[Items listed in a dataset]
((
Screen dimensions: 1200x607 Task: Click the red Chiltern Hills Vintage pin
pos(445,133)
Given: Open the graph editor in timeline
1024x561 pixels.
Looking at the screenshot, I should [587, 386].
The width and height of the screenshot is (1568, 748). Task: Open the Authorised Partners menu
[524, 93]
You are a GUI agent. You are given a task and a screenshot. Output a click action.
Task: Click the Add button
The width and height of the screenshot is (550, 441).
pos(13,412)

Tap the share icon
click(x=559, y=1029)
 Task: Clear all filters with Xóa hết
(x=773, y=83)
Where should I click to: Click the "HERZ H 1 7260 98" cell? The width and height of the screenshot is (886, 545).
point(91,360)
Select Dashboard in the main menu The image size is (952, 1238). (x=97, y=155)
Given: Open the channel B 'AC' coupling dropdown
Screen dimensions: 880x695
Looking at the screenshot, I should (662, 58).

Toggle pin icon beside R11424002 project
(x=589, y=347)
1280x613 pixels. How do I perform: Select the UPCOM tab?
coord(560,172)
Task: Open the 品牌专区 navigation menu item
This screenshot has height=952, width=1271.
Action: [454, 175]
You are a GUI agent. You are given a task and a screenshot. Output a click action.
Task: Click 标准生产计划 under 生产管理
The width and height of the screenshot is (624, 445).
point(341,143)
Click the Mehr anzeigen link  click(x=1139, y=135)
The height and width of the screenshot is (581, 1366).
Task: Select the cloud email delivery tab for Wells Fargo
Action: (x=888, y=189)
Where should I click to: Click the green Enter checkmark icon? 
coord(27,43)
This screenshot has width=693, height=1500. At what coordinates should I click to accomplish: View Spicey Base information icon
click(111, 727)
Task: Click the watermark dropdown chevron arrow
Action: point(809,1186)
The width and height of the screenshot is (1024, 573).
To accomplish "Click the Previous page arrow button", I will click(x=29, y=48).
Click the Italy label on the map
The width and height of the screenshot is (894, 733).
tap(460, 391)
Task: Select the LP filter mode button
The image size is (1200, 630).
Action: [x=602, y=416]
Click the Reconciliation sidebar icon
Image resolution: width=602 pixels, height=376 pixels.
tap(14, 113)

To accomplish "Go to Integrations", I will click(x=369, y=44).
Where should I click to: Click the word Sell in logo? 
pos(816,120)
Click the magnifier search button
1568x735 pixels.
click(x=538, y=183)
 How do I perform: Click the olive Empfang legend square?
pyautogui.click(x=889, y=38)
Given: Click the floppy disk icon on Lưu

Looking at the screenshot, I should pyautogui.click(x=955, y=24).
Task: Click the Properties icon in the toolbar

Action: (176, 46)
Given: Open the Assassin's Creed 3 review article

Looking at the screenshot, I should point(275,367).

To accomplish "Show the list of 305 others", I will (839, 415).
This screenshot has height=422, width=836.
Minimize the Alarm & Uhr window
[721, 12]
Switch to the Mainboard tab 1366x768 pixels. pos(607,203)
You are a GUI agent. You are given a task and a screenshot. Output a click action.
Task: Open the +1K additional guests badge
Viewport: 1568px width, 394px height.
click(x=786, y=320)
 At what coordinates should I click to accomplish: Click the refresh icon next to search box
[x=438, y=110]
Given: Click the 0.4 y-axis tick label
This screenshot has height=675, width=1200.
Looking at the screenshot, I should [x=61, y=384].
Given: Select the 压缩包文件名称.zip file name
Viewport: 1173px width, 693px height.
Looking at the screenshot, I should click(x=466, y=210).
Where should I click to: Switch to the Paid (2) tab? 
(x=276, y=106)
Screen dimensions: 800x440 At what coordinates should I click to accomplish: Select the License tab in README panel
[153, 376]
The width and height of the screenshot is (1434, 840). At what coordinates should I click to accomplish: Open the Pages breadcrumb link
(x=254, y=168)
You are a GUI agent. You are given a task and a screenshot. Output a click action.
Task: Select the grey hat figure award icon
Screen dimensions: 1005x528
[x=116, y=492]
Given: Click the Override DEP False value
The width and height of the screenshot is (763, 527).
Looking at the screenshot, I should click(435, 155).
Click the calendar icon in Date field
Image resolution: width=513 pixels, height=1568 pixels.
))
▶ Goal of the exercise: A faithful retyping of every entry above is the task.

▶ Exercise response:
Screen dimensions: 1200x607 Task: Click the red Chiltern Hills Vintage pin
pos(445,133)
Given: Open the graph editor in timeline
1024x561 pixels.
Looking at the screenshot, I should [587, 386].
The width and height of the screenshot is (1568, 748). Task: Open the Authorised Partners menu
[524, 93]
You are a GUI agent. You are given a task and a screenshot. Output a click action.
Task: Click the Add button
The width and height of the screenshot is (550, 441).
pos(13,412)

Tap the share icon
click(x=559, y=1029)
 Task: Clear all filters with Xóa hết
(x=773, y=83)
Where should I click to: Click the "HERZ H 1 7260 98" cell? The width and height of the screenshot is (886, 545).
point(91,360)
Select Dashboard in the main menu The image size is (952, 1238). (x=97, y=155)
Given: Open the channel B 'AC' coupling dropdown
Screen dimensions: 880x695
Looking at the screenshot, I should (662, 58).

Toggle pin icon beside R11424002 project
(x=589, y=347)
1280x613 pixels. How do I perform: Select the UPCOM tab?
coord(560,172)
Task: Open the 品牌专区 navigation menu item
This screenshot has height=952, width=1271.
Action: [454, 175]
You are a GUI agent. You are given a task and a screenshot. Output a click action.
Task: Click 标准生产计划 under 生产管理
The width and height of the screenshot is (624, 445).
point(341,143)
Click the Mehr anzeigen link  click(x=1139, y=135)
The height and width of the screenshot is (581, 1366).
Task: Select the cloud email delivery tab for Wells Fargo
Action: (x=888, y=189)
Where should I click to: Click the green Enter checkmark icon? 
coord(27,43)
This screenshot has width=693, height=1500. At what coordinates should I click to accomplish: View Spicey Base information icon
click(111, 727)
Task: Click the watermark dropdown chevron arrow
Action: point(809,1186)
The width and height of the screenshot is (1024, 573).
To accomplish "Click the Previous page arrow button", I will click(x=29, y=48).
Click the Italy label on the map
The width and height of the screenshot is (894, 733).
tap(460, 391)
Task: Select the LP filter mode button
The image size is (1200, 630).
Action: [x=602, y=416]
Click the Reconciliation sidebar icon
Image resolution: width=602 pixels, height=376 pixels.
tap(14, 113)

To accomplish "Go to Integrations", I will click(x=369, y=44).
Where should I click to: Click the word Sell in logo? 
pos(816,120)
Click the magnifier search button
1568x735 pixels.
click(x=538, y=183)
 How do I perform: Click the olive Empfang legend square?
pyautogui.click(x=889, y=38)
Given: Click the floppy disk icon on Lưu

Looking at the screenshot, I should pyautogui.click(x=955, y=24).
Task: Click the Properties icon in the toolbar

Action: (176, 46)
Given: Open the Assassin's Creed 3 review article

Looking at the screenshot, I should point(275,367).

To accomplish "Show the list of 305 others", I will (839, 415).
This screenshot has height=422, width=836.
Minimize the Alarm & Uhr window
[721, 12]
Switch to the Mainboard tab 1366x768 pixels. pos(607,203)
You are a GUI agent. You are given a task and a screenshot. Output a click action.
Task: Open the +1K additional guests badge
Viewport: 1568px width, 394px height.
click(x=786, y=320)
 At what coordinates should I click to accomplish: Click the refresh icon next to search box
[x=438, y=110]
Given: Click the 0.4 y-axis tick label
This screenshot has height=675, width=1200.
Looking at the screenshot, I should [x=61, y=384].
Given: Select the 压缩包文件名称.zip file name
Viewport: 1173px width, 693px height.
Looking at the screenshot, I should click(x=466, y=210).
Where should I click to: Switch to the Paid (2) tab? 
(x=276, y=106)
Screen dimensions: 800x440 At what coordinates should I click to accomplish: Select the License tab in README panel
[153, 376]
The width and height of the screenshot is (1434, 840). At what coordinates should I click to accomplish: Open the Pages breadcrumb link
(x=254, y=168)
You are a GUI agent. You are given a task and a screenshot. Output a click action.
Task: Select the grey hat figure award icon
Screen dimensions: 1005x528
[x=116, y=492]
Given: Click the Override DEP False value
The width and height of the screenshot is (763, 527).
Looking at the screenshot, I should click(435, 155).
Click the calendar icon in Date field
Image resolution: width=513 pixels, height=1568 pixels.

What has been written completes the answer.